Menjauh dari titik di mana aku menatap kalian dengan perasaan cemburu. Kini aku
benar-benar merasa sendiri. Tak hanya karena kepergiamu yang memikat hatiku,
tapi juga karena kau merenggut teman baikku. Tapi sudahlah. Aku tak mungkin
mengekang hasrat kalian untuk saling berbagi kasih. Pergilah berduaan!
Masih
di tempatku saat ini, aku mencoba mengabaikan bayang-bayang dua jiwa yang telah
berlalu, kalian. Kini aku bertanya-tanya, tentang bagaimana perasaan seseorang wanita di
bangku depanku. Kami senasib, sama-sama ditinggal pergi teman demi pujaan hati. Nanti,
saat lembar bacaannya telah kelar, lalu menyadari apa yang terjadi, aku yakin
dia juga merasa kesepian. Apalagi teman baiknya pergi saja tanpa pamit.

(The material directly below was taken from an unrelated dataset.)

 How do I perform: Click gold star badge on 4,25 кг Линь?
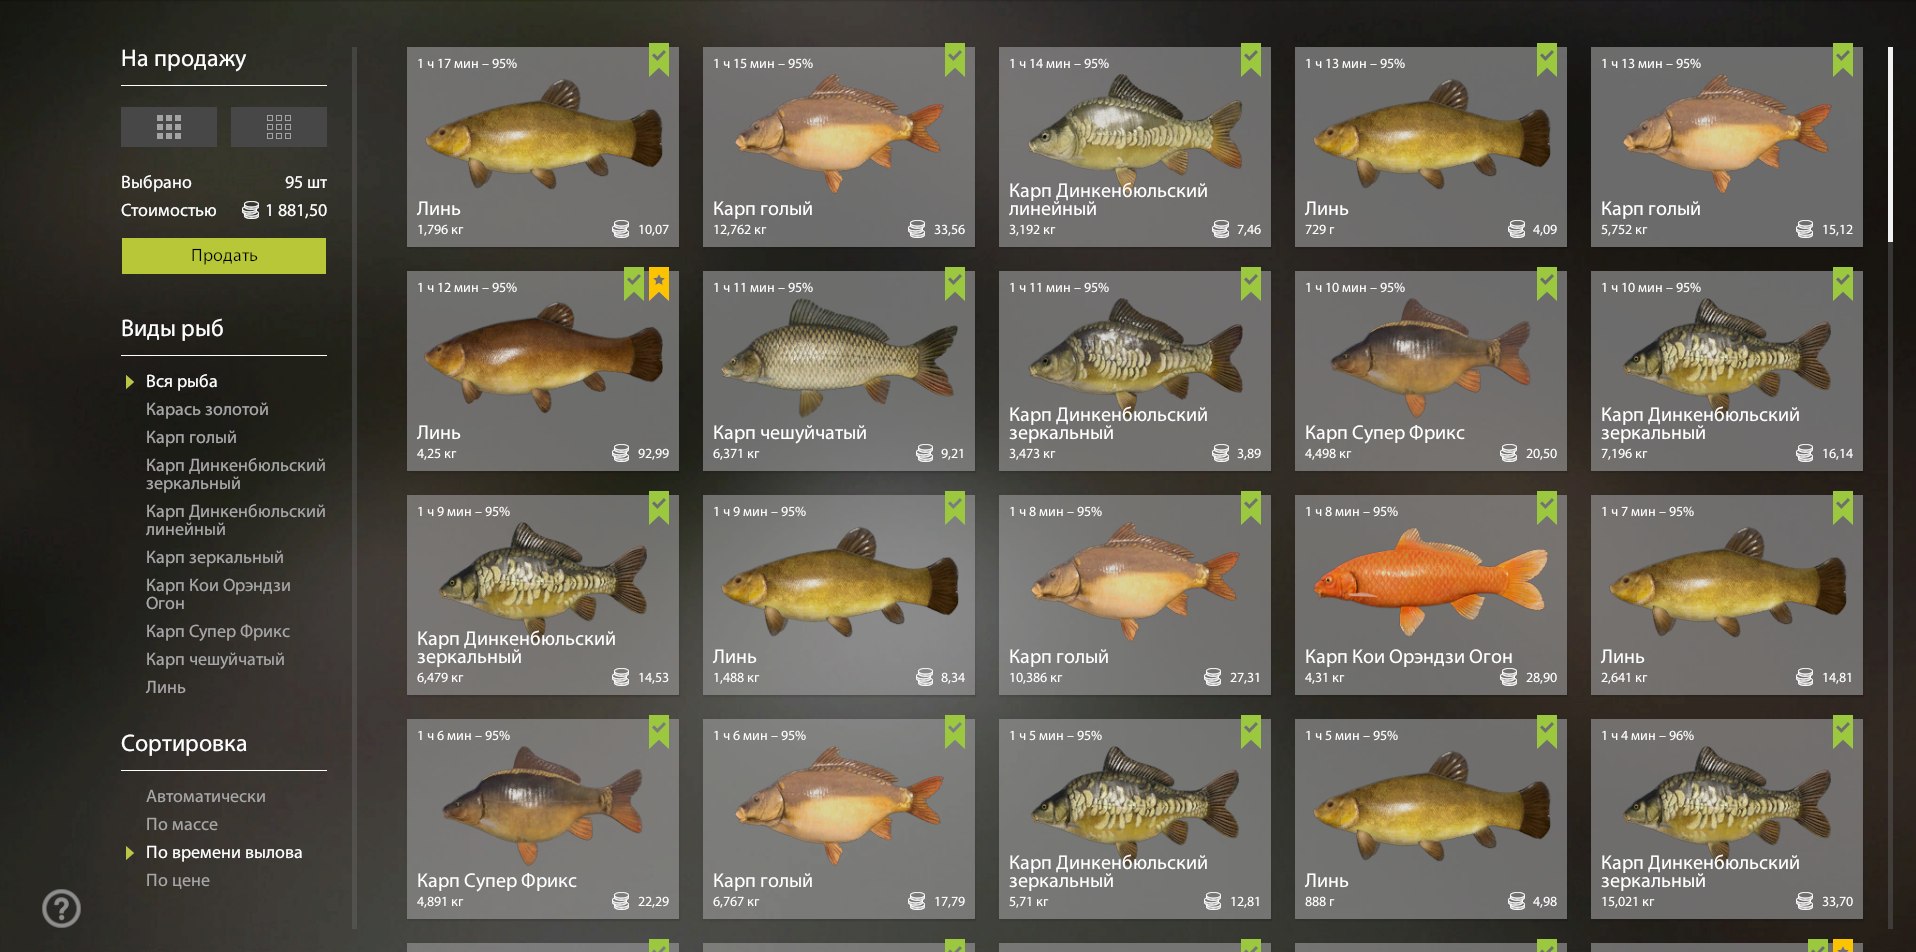tap(659, 283)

Petakanya bisa berlanjut jika besok-besok, si teman lebih asyik berimajinasi
tentang kekasih daripada menemaninya. Terus terang, aku prihatin padanya.
Kesendiriannya
dan kesendirianku bukanlah sebuah akhir. Ini bisa jadi awal dari sebuah kebersamaan
baru, atas nama pertemanan atau lebih dari itu. Aku berharap, nanti, ia tak
mempermasalahkan temannya itu menggandeng tamanku. Bukankah itu membuka
kemungkinan kami bisa pergi bersama juga?
Dari
kejauhan, kulihat, ia mulai gelisah. Matanya sepertinya mulai kelelahan membaca
lembaran buku yang masih sampai pertengahan. Kini ia mulai sadar telah
ditinggalkan. Segala arah disorotnya. Mencoba mencari ke mana jejak temannya.

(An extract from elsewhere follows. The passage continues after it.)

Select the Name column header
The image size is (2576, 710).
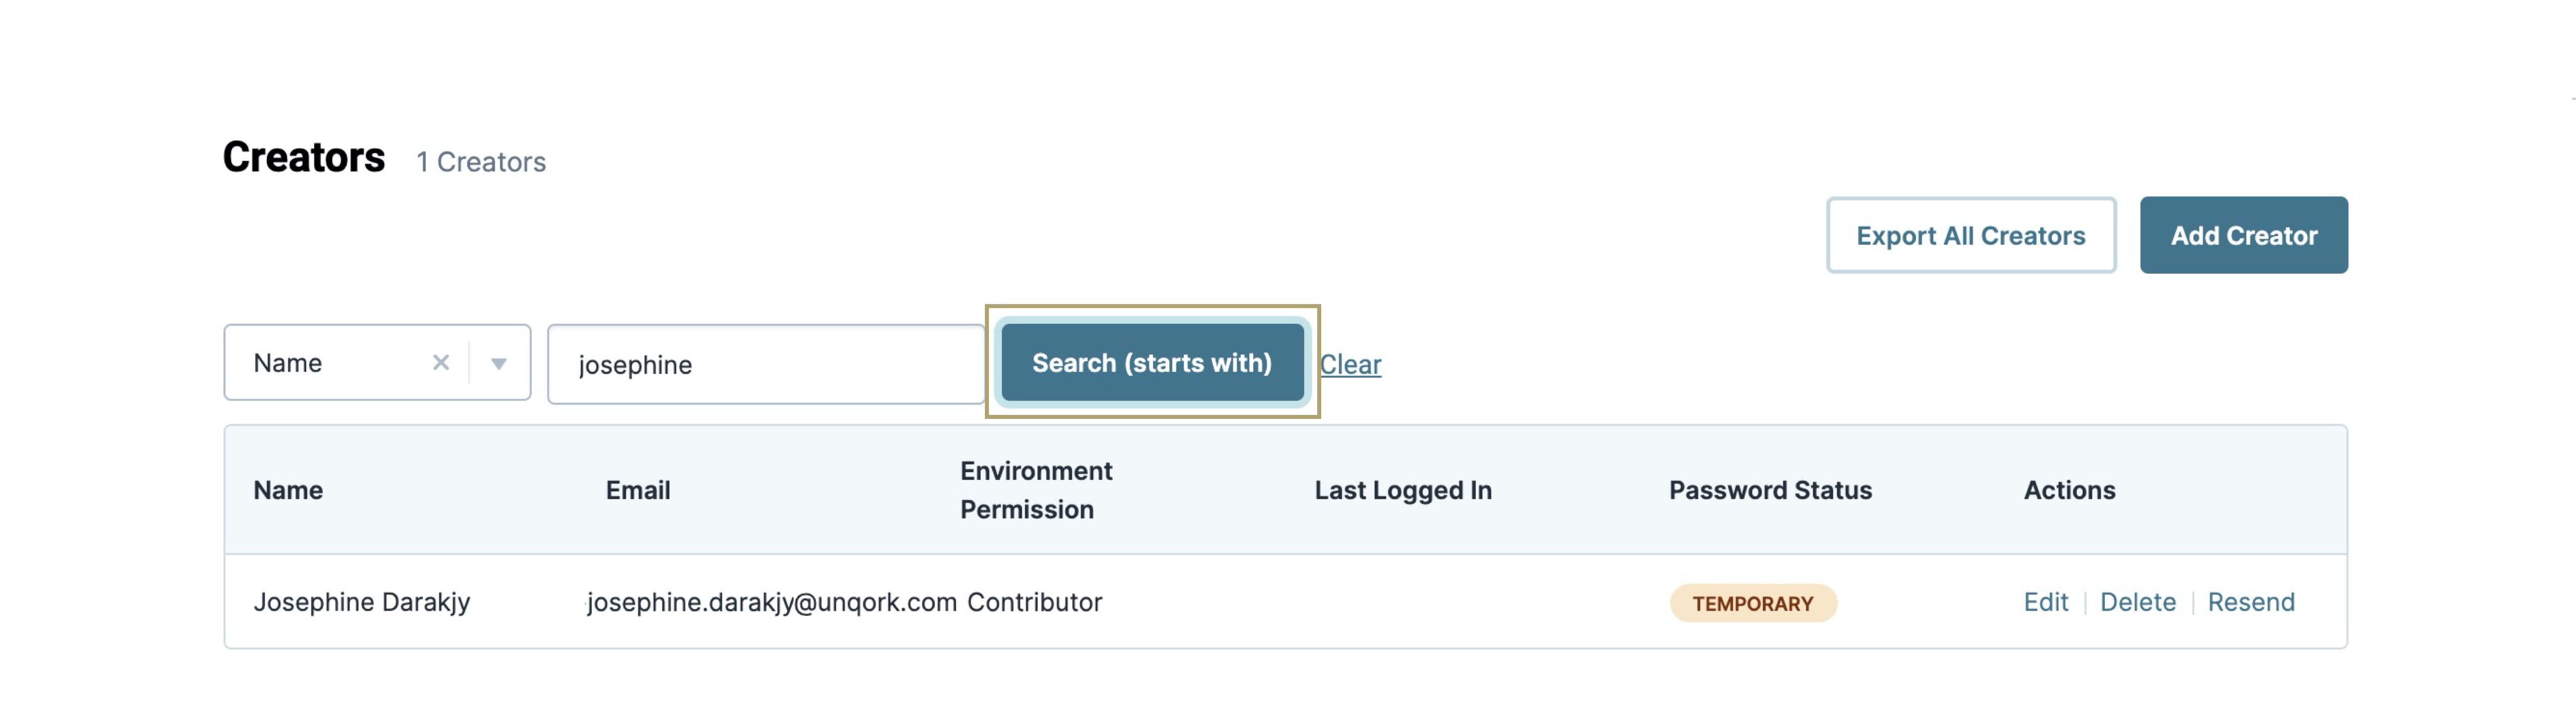(x=288, y=490)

Ia pun memandang ke arahku. Aku segera memalingkan wajah darinya. Pura-pura
saja kusorot bukuku. Aku takut. Sepasang matanya lebih menyayat ketimbang mata
temannya, si betina. Aku menyerah jika harus bersetatap dengannya.
Situasi
sekarang ternyata lebih mencekam. Kuharap temannya segera kembali sebelum ia menginterogasiku.

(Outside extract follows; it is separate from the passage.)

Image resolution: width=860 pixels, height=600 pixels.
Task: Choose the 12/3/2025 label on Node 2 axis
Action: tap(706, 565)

Tapi sudah terlambat. Suara tapakan kakinya terdengar menuju ke arahku. Ia
sepertinya menyadari temannya pergi bersama temanku. Sekarang ia berdiri di
depanku. Jantungku berdegup kencang. Aku tak berani menatap ke depan. Takut
bola mataku terbakar tatapannya.
“Permisi,” sapanya.
Aku
mencoba tak menggubrisnya. Jika ia menyahut untuk kedua kalinya, akan
kubalas.
Berselang
sedetik, tanpa balasku, ia lalu bergegas ke arah kananku. Aku kini berani
menengadah. Kulihat ia menghampiri dua jiwa yang sedang kasmaran. Kehadirannya
tentu saja mengusik suasana romantis sepasang teman egois itu. Mereka pun
merengek. Tapi sepertinya, kebersamaan mereka harus berakhir. Wanita itu memaksa
teman betinanya untuk segera mengucapkan kata perpisahan.
Temanku
sepertinya tak menerima kekasihnya pergi secepat itu. Ia mencoba memberikan
perlawanan. Mengoceh sana-sini. Menegaskan bahwa waktu berdua mereka belum
saatnya berakhir. Aku jadi khawatir temanku berbuat onar. Meski harus
menanggung rasa malu, kuhampiri mereka segera.
“Maafkan
temanku ini,” tuturku padanya. “Mungkin mereka telah lama menahan kesendirian.”
“Tak
mengapa,” balas gadis itu, lembut. “Sebenarnya aku tak ingin mengganggu mereka.
Tapi aku harus pulang. Langit mendung. Sepertinya hujan akan segera turun.”
Kulirik
wajahnya sepintas. Tak sampai menatap matanya. “Seharusnya begitu. Setidaknya
mereka sudah berkenalan.”
“Ya.
Baiklah kalau begitu. Aku pulang dulu. Sampai jumpa,” tuturnya, kemudian
bergegas berlalu. Dia melangkah cepat, sambil menggendong teman betinanya. Detik demi detik, mereka semakin menjauh di balik payung.
Bias
air hujan sebesar bulu kucing pun mulai berguguran. Suasana alam jadi sedingin
perasaanku.
“Sampai
jumpa,” balasku membatin.
Kini
kami bersama lagi. Dua jiwa yang kesepian. Tapi temanku lebih beruntung. Ia
sempat berbincang panjang lebar dengan betina pujaannya. Sedangkan aku, masih
dengan kebiasaanku yang tak punya nyali berhadapan dengan lawan jenis.
Jangankan bertanya nama, menatapnya saja aku gugup setengah mati.
Dari
kejauhan, aku masih sempat menatap sepasang mata si betina dan bergumam
kepadanya: Anggora, namaku Izan. Sampaikan salamku kepada pemilikmu.